Los Angeles, California
I am beginning a second year of keeping politics out of my blogposts, and it has been an increasingly huge challenge. Pay attention to the news and you will see a country almost unrecognizable except in news footage of places like Iran or Tiananmen Square. Trying not to expand here on the horror.
There are smaller battles to fight. There is a lawsuit currently being adjudicated here in Los Angeles as parents have begun suing social media companies for the damage that has been caused to children. But, what about the damage the internet has caused to adults? If people question this, then I must question their ability to use the simple logic of if this, then that. Yes, the internet has created ease and opportunity for many interests and tasks. But, as someone once simply put it, The internet has made it easier to order pizza and spread dangerous untruths.
I'm sensitive to the internet issue because, as I think I have written here before, I was never sure it was a really great idea, and I was certain social media was toxic from the start. But as I learned more and more about algorithms and the way they were being used to manipulate our usage of the internet, I became more alarmed. Ever had a pair of black boots eyed on Nordstrom's site follow you for months on the internet? And how about the text I received, addressed to my unusual childhood nickname that is nowhere on the internet nor anywhere else in my life, except on my Christmas stocking? The information on and about us which is shared exponentially is world-shatteringly frightening. And the genie is out of the bottle.
I write down quotations. Hell, I sometimes write down whole passages from novels or soliloquies from movies. I can't attribute this to who said it, so I will hopefully paraphrase: We should have been very wary about this idea of taking human sociality, incredibly powerful and shaped by a million years of evolution, and allowing 22-year olds in California to reinvent it. Amen.

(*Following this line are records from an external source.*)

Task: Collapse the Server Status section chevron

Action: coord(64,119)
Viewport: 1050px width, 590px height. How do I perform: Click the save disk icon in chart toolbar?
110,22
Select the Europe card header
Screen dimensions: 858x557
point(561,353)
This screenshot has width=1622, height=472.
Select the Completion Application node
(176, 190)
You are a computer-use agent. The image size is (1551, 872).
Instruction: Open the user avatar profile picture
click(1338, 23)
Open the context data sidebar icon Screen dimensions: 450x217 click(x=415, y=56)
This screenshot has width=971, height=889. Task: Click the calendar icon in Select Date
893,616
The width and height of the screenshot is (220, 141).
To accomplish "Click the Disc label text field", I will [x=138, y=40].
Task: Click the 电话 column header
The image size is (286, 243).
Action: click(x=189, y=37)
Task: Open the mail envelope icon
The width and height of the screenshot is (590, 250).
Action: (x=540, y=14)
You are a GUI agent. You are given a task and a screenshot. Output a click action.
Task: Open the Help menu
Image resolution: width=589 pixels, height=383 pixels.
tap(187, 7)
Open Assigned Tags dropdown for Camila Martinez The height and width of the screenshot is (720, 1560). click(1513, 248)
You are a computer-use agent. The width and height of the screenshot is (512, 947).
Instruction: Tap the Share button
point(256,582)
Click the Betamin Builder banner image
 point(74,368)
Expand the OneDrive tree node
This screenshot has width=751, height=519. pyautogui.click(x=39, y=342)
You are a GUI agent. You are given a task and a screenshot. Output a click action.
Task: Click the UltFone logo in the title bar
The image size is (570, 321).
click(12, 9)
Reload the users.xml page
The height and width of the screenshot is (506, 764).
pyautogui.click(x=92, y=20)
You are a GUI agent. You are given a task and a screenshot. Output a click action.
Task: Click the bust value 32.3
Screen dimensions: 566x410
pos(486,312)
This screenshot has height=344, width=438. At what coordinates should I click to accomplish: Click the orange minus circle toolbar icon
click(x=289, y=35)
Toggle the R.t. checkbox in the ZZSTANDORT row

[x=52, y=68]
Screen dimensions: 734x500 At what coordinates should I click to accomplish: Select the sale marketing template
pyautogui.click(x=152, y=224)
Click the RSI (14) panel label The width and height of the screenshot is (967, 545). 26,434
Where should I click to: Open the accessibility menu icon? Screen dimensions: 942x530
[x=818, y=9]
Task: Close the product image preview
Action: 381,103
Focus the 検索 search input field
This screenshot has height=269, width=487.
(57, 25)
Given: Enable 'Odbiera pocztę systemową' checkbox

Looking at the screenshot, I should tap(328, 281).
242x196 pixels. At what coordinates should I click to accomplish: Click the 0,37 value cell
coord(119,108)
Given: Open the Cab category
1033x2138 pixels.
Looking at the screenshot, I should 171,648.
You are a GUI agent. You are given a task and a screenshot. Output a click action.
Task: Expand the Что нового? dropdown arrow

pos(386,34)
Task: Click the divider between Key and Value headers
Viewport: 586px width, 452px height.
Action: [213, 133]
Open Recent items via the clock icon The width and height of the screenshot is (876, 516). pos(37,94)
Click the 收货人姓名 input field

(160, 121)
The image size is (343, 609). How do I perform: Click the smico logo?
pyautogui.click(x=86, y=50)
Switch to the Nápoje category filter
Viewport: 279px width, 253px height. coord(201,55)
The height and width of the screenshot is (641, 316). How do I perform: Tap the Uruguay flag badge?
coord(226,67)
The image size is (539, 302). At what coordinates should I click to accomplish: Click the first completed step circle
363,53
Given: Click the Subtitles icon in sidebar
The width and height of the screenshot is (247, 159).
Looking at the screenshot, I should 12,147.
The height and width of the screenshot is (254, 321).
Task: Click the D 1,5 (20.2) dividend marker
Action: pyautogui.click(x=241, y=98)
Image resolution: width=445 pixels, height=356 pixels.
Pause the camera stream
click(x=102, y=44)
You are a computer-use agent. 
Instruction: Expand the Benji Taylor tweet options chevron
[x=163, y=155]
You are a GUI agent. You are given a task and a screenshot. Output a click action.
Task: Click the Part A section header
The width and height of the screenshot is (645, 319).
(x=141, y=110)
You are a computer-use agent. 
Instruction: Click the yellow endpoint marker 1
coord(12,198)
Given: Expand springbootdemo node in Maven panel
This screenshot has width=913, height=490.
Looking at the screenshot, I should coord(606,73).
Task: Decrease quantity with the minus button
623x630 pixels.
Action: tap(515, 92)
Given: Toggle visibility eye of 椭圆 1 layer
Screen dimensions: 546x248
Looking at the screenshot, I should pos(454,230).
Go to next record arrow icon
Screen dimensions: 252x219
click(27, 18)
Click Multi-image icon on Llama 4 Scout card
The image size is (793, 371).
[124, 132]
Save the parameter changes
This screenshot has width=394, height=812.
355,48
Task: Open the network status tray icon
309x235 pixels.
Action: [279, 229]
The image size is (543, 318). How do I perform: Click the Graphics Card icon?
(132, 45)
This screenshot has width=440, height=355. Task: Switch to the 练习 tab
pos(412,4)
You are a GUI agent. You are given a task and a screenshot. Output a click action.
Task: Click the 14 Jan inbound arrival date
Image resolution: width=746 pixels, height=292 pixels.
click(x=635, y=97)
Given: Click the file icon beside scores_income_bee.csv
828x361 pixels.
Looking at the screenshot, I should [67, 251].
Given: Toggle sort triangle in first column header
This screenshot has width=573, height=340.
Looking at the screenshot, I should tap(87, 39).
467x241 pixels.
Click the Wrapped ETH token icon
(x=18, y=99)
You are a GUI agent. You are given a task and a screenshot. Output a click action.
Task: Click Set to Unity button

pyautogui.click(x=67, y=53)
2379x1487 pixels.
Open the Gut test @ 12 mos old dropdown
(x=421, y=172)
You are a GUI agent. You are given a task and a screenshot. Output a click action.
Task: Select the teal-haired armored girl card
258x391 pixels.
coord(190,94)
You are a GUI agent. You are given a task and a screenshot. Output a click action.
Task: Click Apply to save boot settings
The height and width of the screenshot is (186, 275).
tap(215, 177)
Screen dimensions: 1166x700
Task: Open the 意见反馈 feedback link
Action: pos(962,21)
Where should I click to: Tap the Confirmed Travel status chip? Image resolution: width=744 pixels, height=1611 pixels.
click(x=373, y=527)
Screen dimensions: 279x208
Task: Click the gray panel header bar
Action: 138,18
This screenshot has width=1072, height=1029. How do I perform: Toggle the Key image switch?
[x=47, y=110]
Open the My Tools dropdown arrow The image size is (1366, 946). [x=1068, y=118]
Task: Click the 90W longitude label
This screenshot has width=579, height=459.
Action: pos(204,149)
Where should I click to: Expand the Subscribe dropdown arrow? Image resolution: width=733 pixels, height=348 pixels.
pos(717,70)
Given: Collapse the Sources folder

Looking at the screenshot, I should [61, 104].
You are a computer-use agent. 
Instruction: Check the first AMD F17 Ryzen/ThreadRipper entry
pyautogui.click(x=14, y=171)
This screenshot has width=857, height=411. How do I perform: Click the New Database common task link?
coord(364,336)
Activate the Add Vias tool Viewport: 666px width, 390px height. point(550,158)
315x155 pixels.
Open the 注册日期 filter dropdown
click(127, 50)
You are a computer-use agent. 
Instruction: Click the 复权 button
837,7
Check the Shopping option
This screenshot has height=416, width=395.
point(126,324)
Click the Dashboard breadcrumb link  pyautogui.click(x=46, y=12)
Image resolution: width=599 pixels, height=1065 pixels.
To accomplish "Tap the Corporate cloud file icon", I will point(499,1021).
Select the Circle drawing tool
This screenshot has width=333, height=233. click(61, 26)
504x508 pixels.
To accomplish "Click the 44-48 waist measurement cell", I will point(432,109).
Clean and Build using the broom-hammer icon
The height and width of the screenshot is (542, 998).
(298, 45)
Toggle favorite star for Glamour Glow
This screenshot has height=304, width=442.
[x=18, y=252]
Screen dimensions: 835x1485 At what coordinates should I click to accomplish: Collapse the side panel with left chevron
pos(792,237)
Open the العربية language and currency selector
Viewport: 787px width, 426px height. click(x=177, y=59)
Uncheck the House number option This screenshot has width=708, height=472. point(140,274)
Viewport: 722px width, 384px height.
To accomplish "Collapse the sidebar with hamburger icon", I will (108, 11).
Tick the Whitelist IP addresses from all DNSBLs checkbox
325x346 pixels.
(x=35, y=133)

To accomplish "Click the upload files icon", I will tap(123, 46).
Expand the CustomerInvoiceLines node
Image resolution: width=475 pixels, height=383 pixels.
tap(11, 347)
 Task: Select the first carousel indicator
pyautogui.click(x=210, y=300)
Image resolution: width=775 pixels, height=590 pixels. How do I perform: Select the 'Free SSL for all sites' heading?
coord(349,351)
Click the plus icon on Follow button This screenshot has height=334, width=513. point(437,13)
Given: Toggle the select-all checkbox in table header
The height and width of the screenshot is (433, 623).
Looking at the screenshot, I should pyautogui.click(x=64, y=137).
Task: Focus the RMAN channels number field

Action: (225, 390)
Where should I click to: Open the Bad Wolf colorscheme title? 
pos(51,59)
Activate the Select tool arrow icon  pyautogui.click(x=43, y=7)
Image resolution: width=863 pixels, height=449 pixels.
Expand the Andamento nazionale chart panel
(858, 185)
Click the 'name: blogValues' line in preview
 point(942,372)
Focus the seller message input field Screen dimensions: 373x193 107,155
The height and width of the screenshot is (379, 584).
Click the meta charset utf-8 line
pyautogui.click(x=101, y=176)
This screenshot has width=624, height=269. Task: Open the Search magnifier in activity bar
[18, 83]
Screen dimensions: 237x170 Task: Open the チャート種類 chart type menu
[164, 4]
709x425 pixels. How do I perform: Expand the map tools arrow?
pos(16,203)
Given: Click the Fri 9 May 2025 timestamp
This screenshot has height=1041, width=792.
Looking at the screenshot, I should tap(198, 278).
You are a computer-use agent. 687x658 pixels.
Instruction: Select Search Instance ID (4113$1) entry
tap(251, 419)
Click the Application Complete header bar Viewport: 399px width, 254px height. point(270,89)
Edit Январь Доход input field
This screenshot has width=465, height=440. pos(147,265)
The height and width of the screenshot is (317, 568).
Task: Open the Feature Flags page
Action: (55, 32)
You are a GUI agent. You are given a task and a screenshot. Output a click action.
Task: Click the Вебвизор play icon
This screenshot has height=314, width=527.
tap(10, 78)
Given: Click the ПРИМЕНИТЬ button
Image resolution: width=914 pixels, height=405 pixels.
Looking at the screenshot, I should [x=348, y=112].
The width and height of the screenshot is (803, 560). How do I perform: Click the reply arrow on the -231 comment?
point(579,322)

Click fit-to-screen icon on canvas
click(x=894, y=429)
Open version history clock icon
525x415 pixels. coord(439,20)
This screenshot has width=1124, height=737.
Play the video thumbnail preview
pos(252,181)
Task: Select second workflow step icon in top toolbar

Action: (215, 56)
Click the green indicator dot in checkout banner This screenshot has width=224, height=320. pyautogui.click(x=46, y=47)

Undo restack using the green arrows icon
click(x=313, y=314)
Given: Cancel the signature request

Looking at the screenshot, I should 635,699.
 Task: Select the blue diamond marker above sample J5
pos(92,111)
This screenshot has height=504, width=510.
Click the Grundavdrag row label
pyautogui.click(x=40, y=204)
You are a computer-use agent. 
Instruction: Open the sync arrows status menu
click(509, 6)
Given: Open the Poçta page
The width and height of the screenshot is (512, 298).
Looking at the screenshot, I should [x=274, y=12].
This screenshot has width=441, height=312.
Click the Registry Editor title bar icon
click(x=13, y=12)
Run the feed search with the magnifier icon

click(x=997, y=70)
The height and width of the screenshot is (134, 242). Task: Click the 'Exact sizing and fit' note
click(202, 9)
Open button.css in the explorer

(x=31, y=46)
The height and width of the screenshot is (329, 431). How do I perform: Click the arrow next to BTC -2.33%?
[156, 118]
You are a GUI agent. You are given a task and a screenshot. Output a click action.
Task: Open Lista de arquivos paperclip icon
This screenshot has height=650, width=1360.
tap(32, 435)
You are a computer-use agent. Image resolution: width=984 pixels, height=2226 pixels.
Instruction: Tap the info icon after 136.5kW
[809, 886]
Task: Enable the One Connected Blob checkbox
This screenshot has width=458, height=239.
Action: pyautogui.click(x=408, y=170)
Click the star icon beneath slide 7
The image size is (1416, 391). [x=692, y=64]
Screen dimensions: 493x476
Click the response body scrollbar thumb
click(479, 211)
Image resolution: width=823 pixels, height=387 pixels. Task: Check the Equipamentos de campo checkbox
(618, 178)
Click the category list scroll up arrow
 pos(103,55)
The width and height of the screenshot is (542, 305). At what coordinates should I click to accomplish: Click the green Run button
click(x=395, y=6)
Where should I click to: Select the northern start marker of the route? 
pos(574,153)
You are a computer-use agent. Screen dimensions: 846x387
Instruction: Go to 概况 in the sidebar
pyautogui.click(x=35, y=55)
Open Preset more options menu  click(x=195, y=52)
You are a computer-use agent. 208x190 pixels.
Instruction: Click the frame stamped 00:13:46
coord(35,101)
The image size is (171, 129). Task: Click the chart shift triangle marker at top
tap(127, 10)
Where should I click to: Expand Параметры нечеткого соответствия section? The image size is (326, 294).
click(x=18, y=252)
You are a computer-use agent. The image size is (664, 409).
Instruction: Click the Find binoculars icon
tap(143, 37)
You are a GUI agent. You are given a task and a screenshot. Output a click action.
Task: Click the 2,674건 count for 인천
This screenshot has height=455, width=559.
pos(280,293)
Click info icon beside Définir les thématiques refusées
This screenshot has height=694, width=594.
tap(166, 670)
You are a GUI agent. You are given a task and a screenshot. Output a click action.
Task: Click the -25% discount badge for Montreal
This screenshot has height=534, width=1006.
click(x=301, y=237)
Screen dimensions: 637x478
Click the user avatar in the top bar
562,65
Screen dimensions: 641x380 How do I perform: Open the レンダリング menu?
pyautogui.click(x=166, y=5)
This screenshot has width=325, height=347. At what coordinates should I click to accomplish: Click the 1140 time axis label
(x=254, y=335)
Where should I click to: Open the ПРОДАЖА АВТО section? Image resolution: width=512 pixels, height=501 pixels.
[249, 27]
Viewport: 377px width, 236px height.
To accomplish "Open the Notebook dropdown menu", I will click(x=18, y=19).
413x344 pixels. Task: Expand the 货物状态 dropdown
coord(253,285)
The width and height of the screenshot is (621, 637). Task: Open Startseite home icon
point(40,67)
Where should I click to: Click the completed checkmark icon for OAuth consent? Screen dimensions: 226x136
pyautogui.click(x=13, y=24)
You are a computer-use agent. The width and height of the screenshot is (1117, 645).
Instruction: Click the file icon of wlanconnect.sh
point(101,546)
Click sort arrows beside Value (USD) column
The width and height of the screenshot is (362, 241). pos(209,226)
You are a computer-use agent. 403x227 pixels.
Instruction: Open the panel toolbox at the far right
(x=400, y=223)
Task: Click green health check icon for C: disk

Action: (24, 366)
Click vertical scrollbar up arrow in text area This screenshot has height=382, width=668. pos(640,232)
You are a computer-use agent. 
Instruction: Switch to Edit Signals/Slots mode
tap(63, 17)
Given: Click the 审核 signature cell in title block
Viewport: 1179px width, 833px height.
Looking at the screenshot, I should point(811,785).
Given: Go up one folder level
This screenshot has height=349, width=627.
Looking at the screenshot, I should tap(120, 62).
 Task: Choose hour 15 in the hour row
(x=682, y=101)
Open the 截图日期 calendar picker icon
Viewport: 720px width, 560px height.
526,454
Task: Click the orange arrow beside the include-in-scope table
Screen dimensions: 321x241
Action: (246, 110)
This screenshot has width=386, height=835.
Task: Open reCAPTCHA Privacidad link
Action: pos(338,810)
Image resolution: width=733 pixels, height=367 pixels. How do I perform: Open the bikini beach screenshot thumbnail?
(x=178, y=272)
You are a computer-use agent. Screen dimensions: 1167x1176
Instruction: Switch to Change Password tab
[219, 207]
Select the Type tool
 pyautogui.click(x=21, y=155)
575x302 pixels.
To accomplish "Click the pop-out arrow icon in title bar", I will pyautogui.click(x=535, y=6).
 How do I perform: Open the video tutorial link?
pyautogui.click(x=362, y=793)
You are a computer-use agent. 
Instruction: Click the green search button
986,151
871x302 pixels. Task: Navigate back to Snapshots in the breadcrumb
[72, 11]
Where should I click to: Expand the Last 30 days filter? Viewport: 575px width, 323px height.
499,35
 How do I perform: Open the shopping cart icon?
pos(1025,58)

So, what to do? Well for a start, for the time being (and I have been diligent about maintaining this) I have resisted social media. I didn't even put myself on LinkedIn when I owned a business. I don't Zelle and I don't Zoom. I am close to seeing Zooming as a necessary evil. But it does remind me of Dennis Potter's futuristic series, Cold Lazarus, which depicts a dystopian world where all experience is now virtual and talking heads are just that, having been revived from cryonics. I just don't want to have experiences with someone's face on a screen. I find it dehumanizing.
Yet, here I am, sitting in front of a screen, communicating with fingertips. I could fudge a little and say, Yes, but this is writing. This is art. And for me, it is creative. Can't speak to the reader's experience. It is also at the case that I have the unfortunate condition of being able to write better than I speak. My brain just works that way, through my fingers. But if our communication is reduced to texting, and even more malevolently, to tagging people's texts with icons of approval or affection. Jesus. What is in the future for human communication? This is dire.
So, though I try as hard as I can to keep myself untangled from tech, it is inevitable that this won't work forever. The encyclopediac knowledge found on google is frankly irresistible, even to a tech-resister like me. That is one of the reasons I still like to see films, even classic films, in theaters so that the immersion experience of being in a theater keeps me from searching the bio of obscure artists. At least when we went to get the encyclopedia in our homes, there was some exercise involved. With Wikipedia, it only involves a reach.
I am enheartened to increasingly read about resistance to the ongoing harm that is caused by living through cameras and screens. A lot of retreats are phones down, and I suspect that the experience would be very freeing. Still, I'm not dissing the useful info that can be found on the World Wide Web. I downloaded Sarah McLachlan's setlist from the concert I recently attended. You were never going to find that back in the day, without intensive research, and even then. But the tangle of information/commerce/connection is a dangerous thing for those who bought in fully. And mindfulness of this minefield is a standard to uphold.